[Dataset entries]

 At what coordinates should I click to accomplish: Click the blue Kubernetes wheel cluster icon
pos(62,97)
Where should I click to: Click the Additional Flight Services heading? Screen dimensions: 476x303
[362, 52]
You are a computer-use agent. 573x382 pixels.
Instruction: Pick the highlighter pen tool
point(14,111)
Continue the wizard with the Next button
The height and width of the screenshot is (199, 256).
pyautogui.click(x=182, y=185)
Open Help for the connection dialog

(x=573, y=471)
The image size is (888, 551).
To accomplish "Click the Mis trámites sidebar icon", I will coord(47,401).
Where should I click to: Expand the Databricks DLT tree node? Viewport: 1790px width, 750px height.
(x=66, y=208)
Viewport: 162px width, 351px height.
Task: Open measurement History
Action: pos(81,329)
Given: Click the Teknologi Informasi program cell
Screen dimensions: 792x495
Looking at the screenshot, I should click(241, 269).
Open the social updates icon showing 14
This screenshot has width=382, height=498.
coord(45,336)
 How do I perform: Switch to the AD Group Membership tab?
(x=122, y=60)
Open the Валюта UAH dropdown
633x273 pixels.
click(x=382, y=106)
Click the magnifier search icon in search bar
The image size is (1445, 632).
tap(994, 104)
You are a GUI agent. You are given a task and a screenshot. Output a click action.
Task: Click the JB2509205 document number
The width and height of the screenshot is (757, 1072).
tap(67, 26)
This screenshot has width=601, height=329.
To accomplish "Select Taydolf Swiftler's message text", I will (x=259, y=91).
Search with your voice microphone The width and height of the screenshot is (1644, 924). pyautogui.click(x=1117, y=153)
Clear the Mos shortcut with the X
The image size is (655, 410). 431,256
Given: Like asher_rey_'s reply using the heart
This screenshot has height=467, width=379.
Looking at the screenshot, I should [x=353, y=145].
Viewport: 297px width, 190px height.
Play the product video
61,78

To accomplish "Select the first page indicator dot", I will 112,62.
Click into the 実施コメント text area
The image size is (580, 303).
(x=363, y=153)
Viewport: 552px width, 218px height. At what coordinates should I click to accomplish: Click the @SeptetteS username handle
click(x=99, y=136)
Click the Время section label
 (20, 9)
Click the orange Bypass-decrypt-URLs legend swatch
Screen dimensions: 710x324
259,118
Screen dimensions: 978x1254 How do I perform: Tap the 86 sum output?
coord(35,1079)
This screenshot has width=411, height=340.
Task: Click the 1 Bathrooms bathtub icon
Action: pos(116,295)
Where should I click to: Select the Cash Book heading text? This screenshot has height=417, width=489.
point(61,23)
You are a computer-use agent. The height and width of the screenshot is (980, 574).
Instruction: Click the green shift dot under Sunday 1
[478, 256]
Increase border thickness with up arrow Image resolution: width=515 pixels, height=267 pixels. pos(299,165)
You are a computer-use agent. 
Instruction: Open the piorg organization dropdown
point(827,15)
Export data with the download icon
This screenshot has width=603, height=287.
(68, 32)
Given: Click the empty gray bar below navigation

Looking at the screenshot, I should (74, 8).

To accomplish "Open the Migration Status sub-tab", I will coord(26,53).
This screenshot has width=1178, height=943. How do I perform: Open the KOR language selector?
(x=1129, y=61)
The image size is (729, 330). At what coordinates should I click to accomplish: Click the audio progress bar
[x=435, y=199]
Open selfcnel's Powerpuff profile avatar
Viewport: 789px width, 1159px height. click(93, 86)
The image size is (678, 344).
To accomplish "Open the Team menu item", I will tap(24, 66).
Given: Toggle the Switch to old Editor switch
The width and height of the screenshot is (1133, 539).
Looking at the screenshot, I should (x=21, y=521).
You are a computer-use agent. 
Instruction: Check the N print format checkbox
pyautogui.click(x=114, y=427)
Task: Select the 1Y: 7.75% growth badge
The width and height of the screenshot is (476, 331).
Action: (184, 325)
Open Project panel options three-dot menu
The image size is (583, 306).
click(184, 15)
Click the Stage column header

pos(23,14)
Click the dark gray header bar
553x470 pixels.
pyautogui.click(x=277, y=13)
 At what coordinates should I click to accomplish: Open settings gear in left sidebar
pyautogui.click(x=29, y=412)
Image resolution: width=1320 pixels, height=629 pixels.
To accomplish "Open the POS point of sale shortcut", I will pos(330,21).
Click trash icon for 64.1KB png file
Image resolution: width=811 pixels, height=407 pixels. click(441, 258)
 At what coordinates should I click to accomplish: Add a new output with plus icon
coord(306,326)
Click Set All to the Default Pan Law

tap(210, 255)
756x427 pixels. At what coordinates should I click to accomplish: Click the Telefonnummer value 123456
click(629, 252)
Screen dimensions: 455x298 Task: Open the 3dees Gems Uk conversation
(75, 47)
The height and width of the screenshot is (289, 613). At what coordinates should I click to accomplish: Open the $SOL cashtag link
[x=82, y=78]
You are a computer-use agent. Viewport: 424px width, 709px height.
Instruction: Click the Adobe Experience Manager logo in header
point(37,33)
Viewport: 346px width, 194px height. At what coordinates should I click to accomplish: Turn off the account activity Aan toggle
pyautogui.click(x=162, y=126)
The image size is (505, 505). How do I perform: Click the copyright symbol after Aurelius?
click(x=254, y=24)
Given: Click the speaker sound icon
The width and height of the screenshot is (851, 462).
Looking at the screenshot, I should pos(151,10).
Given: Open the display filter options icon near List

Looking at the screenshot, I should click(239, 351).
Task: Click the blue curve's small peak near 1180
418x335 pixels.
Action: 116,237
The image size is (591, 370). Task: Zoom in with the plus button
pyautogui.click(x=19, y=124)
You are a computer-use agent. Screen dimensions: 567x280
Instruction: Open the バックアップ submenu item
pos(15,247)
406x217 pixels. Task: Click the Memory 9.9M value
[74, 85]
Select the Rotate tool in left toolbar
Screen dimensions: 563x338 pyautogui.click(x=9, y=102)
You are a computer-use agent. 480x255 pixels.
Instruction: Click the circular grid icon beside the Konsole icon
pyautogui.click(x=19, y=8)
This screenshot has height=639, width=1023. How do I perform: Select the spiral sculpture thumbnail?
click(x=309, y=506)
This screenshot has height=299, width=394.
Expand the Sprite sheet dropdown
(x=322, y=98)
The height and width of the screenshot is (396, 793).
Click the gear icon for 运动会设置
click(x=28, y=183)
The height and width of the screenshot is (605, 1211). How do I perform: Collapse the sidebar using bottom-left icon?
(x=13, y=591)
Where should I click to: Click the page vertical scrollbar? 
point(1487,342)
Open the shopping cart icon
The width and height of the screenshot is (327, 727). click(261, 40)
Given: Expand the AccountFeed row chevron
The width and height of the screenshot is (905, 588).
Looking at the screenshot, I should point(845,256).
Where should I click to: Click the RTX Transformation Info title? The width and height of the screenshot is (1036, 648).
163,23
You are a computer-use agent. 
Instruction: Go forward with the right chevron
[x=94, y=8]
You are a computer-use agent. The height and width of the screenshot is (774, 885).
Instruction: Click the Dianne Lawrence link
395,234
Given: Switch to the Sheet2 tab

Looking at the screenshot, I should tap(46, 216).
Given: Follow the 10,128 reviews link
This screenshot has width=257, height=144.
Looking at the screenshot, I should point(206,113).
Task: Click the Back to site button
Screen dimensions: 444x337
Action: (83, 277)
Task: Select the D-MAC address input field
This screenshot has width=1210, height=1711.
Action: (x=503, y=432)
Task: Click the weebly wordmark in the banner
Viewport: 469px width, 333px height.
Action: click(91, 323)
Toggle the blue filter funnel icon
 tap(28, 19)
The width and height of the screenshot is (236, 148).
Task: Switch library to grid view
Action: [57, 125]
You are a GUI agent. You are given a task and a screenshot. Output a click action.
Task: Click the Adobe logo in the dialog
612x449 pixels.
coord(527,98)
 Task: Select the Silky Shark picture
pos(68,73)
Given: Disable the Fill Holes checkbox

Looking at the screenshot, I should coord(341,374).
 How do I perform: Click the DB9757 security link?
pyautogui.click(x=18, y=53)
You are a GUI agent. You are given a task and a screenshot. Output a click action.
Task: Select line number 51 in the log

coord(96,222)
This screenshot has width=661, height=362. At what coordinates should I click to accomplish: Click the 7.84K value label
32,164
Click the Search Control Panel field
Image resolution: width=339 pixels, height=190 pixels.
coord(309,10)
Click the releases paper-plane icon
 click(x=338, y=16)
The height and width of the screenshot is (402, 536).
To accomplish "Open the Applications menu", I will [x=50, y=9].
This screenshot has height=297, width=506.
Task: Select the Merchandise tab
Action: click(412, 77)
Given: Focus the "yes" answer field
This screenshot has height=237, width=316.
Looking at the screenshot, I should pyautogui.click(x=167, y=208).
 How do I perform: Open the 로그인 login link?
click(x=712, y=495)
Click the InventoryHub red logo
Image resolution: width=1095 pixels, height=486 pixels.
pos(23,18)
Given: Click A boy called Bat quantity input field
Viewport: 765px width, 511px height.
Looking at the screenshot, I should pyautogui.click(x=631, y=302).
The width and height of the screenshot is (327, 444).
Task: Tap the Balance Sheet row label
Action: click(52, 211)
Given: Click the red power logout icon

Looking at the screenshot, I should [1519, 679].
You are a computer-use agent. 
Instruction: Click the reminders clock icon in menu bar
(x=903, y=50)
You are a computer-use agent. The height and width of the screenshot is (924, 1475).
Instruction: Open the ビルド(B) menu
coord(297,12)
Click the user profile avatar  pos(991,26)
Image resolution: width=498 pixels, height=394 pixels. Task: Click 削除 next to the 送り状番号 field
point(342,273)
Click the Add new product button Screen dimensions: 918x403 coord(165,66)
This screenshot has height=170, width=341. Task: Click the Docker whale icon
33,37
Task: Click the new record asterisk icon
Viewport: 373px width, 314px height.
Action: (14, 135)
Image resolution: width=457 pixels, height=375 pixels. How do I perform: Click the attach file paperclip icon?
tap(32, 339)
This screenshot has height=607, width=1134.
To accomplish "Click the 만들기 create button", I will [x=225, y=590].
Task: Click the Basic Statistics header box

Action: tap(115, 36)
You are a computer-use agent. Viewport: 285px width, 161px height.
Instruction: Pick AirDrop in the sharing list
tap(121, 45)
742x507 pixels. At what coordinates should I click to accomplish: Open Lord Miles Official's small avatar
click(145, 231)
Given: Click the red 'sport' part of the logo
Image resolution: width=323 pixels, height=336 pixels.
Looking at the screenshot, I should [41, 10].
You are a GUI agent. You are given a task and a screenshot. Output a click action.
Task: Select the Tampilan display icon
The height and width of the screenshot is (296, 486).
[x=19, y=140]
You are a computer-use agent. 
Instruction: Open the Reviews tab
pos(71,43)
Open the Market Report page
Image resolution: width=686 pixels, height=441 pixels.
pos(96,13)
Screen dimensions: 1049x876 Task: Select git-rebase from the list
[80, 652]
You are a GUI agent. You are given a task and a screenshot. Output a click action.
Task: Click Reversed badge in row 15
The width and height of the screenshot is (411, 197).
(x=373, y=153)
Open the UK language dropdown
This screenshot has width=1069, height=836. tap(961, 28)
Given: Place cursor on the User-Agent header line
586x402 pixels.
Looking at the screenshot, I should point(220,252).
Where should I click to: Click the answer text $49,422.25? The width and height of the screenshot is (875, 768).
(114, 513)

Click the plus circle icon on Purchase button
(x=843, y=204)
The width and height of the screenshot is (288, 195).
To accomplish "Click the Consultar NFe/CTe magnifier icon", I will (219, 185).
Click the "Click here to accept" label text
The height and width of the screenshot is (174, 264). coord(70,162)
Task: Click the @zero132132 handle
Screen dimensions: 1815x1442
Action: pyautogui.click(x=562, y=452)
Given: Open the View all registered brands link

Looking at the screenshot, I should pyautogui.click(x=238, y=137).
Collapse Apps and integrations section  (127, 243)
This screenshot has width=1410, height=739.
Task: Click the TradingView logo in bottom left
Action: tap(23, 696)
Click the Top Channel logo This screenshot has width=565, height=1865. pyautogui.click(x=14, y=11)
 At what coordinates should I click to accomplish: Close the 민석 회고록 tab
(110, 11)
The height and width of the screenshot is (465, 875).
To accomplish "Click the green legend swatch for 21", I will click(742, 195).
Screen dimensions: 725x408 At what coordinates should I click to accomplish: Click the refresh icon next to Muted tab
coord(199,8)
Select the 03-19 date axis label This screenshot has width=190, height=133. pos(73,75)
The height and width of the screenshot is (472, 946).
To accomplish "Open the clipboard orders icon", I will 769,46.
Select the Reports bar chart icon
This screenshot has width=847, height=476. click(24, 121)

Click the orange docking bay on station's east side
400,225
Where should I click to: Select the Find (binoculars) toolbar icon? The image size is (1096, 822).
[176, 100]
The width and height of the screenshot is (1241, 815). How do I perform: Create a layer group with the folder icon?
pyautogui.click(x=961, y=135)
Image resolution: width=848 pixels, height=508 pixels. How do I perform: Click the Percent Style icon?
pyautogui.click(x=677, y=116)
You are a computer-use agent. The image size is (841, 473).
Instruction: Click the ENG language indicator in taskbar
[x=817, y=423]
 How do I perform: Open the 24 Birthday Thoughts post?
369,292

• [Prompt] Every line in the entries above that has the word "magnifier" should be identified and copied.

• [Exercise result]
Click the magnifier search icon in search bar
To accomplish "Click the Consultar NFe/CTe magnifier icon", I will (219, 185).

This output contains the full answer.